Really pretty day for most of yesterday, though. That’s the classic – though by no means invariable – pattern: Nice mornings, stormy afternoons. Yesterday in our immediate area the storms just threatened. we got some rain and thunder, but the big stuff passed us by. You never know. I took the respite as an opportunity to climb up to the top of Ian’s Cave and do something Landlady and I had discussed last weekend…

He keeps getting mice and an occasional rat in there, and we can’t for the life of us figure out how they’re getting in. I mean, the seams are covered in concrete and several feet of dirt, right? If ever there were a house that should be immune from rodents, this would be it. But there they are. Also they have a bad habit of getting in and then just dying – and really stinking the place up – which finally, once I thought about it for a moment, suggested that they weren’t burrowing in – they were falling in.

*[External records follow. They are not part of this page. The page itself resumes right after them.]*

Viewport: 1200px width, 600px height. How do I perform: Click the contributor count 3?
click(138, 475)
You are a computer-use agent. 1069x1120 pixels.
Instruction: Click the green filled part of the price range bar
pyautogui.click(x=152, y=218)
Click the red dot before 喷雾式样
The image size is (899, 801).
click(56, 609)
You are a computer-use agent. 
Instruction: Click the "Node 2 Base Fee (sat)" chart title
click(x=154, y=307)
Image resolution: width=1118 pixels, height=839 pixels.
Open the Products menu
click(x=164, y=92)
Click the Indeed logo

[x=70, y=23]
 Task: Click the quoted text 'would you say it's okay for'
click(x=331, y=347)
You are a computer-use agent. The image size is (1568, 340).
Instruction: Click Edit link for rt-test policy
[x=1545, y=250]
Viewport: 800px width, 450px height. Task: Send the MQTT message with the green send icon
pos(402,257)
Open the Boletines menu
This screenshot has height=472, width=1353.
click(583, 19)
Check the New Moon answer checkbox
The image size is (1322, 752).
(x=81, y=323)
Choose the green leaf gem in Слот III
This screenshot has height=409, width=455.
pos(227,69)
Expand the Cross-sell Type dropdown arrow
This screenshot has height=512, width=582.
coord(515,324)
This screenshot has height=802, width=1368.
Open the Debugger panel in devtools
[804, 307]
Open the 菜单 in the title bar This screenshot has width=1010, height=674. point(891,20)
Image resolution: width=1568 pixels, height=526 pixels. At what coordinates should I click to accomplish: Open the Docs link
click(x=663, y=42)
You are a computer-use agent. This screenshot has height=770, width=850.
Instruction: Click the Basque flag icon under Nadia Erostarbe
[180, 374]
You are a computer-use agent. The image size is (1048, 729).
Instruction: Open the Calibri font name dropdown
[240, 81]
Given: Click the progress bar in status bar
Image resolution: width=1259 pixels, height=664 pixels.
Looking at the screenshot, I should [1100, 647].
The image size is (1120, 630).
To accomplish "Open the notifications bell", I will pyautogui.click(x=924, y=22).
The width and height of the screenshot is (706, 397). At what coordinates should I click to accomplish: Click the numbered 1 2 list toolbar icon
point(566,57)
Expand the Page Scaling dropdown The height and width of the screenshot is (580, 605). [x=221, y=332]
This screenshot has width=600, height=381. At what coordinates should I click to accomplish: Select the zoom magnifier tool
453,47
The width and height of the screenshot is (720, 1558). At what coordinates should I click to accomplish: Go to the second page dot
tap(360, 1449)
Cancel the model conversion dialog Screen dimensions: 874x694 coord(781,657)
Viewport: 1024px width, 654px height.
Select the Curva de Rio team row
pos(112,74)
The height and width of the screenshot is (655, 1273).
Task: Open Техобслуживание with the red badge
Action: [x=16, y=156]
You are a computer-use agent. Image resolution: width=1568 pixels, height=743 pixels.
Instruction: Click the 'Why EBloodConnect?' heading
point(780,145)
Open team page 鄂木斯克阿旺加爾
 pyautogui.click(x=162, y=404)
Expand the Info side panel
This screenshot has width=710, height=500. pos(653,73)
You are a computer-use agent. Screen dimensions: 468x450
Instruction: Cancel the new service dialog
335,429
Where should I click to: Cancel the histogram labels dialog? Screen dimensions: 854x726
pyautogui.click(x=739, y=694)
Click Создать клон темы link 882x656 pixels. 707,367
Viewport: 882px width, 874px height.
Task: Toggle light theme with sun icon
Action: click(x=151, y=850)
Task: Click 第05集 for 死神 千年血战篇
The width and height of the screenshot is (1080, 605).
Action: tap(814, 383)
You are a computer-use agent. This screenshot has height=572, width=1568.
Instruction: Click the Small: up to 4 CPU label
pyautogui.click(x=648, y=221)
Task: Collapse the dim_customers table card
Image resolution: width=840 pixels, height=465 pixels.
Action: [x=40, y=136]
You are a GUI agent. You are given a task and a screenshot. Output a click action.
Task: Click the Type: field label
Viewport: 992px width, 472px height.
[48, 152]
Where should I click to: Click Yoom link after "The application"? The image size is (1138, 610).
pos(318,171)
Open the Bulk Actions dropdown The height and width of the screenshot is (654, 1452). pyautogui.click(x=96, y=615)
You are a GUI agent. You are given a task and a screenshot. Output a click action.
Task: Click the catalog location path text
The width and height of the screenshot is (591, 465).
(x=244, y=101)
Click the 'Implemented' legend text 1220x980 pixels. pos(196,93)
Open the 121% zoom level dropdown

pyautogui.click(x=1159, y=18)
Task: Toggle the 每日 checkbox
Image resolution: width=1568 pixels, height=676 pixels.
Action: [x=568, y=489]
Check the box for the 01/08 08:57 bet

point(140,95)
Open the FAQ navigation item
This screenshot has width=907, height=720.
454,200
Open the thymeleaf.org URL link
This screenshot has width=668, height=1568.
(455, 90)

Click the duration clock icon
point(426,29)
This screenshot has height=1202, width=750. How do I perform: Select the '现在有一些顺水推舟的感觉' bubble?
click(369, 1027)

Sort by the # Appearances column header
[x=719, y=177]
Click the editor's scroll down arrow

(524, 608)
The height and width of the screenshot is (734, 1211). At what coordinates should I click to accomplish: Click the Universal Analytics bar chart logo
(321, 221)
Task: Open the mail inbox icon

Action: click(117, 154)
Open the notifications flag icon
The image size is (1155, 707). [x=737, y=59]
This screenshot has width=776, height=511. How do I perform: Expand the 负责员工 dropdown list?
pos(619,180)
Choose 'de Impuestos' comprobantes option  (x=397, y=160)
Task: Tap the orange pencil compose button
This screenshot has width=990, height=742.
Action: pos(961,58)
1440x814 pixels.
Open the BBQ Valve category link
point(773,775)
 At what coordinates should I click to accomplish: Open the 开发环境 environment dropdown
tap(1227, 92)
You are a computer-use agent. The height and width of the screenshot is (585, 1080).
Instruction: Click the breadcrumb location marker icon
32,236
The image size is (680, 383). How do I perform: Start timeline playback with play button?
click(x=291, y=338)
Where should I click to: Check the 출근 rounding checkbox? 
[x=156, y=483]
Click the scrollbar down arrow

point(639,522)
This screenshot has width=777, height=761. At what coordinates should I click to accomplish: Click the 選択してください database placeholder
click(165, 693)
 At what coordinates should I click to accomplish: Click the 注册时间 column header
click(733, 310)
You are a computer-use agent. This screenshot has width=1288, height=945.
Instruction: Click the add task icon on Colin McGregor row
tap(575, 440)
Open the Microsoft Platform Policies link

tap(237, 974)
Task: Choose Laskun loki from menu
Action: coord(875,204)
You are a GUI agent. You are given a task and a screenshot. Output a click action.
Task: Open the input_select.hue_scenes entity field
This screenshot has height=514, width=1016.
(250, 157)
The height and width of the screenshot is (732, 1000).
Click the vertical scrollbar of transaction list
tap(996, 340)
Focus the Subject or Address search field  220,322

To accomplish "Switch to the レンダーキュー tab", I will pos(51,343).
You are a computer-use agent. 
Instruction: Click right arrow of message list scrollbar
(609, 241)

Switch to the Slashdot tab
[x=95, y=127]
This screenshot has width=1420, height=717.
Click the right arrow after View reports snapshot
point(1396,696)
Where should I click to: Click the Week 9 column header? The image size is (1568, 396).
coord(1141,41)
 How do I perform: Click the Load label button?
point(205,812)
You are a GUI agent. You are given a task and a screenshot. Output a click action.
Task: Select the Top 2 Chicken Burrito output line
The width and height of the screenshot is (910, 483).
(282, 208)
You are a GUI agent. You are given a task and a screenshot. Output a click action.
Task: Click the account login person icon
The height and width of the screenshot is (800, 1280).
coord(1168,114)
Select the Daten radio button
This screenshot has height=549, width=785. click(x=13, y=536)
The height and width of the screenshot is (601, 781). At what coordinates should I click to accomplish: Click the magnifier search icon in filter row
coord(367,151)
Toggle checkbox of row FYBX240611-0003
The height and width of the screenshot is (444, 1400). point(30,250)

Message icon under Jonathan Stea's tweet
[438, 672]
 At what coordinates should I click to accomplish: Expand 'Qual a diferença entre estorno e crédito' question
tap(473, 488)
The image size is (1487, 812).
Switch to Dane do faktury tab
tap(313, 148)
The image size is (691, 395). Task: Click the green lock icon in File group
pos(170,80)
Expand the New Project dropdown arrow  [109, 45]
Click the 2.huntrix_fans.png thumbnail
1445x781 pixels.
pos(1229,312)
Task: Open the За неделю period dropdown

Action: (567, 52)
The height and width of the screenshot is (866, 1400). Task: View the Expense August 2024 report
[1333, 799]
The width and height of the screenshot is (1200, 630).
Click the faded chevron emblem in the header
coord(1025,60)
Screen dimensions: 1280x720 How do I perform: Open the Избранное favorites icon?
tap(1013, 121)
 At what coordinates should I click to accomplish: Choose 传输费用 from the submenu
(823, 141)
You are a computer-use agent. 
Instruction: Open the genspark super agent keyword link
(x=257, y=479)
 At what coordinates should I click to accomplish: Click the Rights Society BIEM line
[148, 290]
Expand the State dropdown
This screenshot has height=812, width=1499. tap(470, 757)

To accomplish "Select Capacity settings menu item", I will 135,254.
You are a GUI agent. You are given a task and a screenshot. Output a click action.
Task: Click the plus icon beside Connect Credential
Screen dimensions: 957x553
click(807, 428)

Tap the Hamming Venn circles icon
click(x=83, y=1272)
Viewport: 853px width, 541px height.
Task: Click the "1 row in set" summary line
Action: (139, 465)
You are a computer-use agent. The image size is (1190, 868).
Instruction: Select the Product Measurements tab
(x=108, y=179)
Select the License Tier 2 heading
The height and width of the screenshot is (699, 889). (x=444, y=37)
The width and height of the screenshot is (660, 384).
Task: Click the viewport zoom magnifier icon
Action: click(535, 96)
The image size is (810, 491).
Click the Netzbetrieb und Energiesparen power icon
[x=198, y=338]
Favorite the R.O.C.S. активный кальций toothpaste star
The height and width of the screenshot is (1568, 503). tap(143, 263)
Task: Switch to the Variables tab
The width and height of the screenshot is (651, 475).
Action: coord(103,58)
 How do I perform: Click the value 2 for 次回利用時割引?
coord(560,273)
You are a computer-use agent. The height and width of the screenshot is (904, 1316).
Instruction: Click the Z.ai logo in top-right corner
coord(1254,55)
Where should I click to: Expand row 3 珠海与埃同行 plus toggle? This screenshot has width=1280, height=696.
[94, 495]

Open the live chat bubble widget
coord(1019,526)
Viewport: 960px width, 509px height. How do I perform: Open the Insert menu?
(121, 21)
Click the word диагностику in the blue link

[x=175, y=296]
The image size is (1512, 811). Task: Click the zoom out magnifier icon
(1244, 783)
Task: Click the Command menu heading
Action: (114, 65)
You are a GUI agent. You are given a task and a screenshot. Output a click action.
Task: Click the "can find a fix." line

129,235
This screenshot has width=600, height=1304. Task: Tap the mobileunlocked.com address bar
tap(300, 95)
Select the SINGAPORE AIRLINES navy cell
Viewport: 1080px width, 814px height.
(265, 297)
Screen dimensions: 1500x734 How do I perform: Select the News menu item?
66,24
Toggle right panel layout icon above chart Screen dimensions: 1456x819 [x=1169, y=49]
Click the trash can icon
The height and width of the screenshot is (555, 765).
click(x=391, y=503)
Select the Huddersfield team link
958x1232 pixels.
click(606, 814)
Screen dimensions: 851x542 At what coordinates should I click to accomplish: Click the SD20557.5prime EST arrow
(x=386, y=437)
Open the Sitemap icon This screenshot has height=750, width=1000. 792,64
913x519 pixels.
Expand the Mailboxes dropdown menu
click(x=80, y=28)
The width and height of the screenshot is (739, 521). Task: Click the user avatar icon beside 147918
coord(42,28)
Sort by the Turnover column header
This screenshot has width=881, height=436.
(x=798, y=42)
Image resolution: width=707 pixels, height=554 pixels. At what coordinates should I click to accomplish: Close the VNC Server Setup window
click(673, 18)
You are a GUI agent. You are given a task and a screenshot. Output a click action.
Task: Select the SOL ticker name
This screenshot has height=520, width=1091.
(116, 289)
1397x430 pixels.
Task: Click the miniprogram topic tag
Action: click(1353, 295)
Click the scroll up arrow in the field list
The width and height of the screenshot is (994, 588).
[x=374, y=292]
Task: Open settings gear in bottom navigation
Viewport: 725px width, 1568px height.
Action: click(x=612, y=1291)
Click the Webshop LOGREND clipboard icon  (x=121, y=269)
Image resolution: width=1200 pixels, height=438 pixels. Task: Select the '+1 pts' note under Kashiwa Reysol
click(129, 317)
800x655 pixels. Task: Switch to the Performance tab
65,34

And if that theory holds, there are a couple of very convenient ways they could do that. I don’t know why so many would keep doing it, it makes no sense to me, but they’re mice. Why do I insist that they make sense? So anyway I’m hoping that’s fixed now.
Pro-tip: Everybody talks about duct tape and tie wire and they do have their charms. But also, for happiness in the redneck life, don’t run out of hardware cloth.